Does this power series really converge?

Question

Given the power series $$\sum_{n=0}^\infty\frac{(-1)^n}{2^n\sqrt{n}}(x-1)^n,$$ I found using the ratio test that the radius of convergence is $R=1/(1/2)=2$, but I'm a little confused as to why this infinite sum even exists since the first term, for $n=0$, involves dividing by zero. So from a naive point of view, it would seem that the infinite sum should not converge. Does it actually converge?

Mathematica tells me $R=2$ also, but it also complains about division by zero if I try to sum to infinity. This could be a limit of Mathematica, however.
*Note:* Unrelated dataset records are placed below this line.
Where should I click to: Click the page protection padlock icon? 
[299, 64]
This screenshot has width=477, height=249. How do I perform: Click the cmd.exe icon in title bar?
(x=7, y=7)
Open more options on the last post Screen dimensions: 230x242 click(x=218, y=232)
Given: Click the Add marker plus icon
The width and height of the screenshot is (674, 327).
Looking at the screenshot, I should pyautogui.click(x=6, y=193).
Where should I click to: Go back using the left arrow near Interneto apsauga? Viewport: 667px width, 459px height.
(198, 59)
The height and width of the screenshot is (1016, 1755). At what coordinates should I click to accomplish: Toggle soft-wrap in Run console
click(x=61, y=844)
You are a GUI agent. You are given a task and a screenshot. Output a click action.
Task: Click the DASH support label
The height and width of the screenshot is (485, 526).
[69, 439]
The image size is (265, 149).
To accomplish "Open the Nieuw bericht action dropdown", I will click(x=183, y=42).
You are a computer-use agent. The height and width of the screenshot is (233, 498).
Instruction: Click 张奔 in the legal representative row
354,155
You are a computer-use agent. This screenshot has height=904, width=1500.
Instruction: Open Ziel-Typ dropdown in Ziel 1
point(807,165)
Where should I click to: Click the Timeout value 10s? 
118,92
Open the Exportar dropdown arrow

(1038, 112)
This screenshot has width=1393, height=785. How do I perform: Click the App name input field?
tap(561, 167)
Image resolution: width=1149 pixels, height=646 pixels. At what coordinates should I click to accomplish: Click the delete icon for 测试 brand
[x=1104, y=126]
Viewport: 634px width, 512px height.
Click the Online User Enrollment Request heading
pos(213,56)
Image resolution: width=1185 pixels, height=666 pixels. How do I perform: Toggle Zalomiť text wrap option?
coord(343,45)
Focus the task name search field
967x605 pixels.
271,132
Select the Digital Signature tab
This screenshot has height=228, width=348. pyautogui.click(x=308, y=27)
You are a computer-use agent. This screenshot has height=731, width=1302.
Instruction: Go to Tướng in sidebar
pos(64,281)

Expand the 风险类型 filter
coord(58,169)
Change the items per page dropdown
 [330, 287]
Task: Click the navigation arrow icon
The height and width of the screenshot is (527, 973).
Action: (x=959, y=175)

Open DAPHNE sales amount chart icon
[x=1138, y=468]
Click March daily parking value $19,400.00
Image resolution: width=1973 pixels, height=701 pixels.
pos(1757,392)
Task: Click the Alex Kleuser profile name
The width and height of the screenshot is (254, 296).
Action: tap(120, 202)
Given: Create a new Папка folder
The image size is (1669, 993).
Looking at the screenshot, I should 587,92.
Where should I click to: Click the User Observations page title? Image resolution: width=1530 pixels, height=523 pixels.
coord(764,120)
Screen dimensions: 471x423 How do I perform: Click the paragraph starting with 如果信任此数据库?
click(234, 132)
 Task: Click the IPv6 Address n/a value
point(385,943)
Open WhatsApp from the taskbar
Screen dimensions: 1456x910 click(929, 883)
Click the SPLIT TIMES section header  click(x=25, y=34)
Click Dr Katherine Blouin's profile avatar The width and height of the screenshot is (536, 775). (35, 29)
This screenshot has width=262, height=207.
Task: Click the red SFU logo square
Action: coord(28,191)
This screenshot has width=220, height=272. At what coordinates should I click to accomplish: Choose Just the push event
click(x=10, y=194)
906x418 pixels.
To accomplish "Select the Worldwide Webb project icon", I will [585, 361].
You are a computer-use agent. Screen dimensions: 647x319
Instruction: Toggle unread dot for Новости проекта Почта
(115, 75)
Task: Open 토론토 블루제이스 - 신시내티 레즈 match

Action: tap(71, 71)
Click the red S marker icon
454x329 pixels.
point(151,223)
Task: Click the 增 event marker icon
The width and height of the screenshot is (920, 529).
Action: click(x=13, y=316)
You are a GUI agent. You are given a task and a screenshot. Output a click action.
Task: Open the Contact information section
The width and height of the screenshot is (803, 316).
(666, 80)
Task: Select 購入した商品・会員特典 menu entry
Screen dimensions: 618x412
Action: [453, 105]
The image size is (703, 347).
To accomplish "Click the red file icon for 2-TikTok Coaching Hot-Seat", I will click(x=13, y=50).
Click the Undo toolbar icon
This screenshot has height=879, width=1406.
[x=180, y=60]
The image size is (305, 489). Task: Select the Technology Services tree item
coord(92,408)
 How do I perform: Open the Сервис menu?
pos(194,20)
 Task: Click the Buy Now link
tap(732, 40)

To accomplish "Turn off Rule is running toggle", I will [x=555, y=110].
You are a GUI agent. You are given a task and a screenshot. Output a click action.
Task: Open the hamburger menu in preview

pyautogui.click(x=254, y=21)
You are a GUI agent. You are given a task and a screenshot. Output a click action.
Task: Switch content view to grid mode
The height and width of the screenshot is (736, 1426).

It could be the sum does converge even with the division by zero since the sum is infinite, and as a Taylor series represents some perfectly finite analytic function. Furthermore, by analogy, I think there are certain integrands which diverge at $a$, say, yet whose definite integrals converge over $[a,b]$, say, although I can't remember an explicit example right now.

Answer 1

I think that $\sum_{n=0}^\infty\frac{(-1)^n}{2^n\sqrt{n}}(x-1)^n$ is a typo and it should read $\sum_{n=1}^\infty\frac{(-1)^n}{2^n\sqrt{n}}(x-1)^n$.

The radius of convergence of $\sum_{n=1}^\infty\frac{(-1)^n}{2^n\sqrt{n}}(x-1)^n$ is indeed $=2.$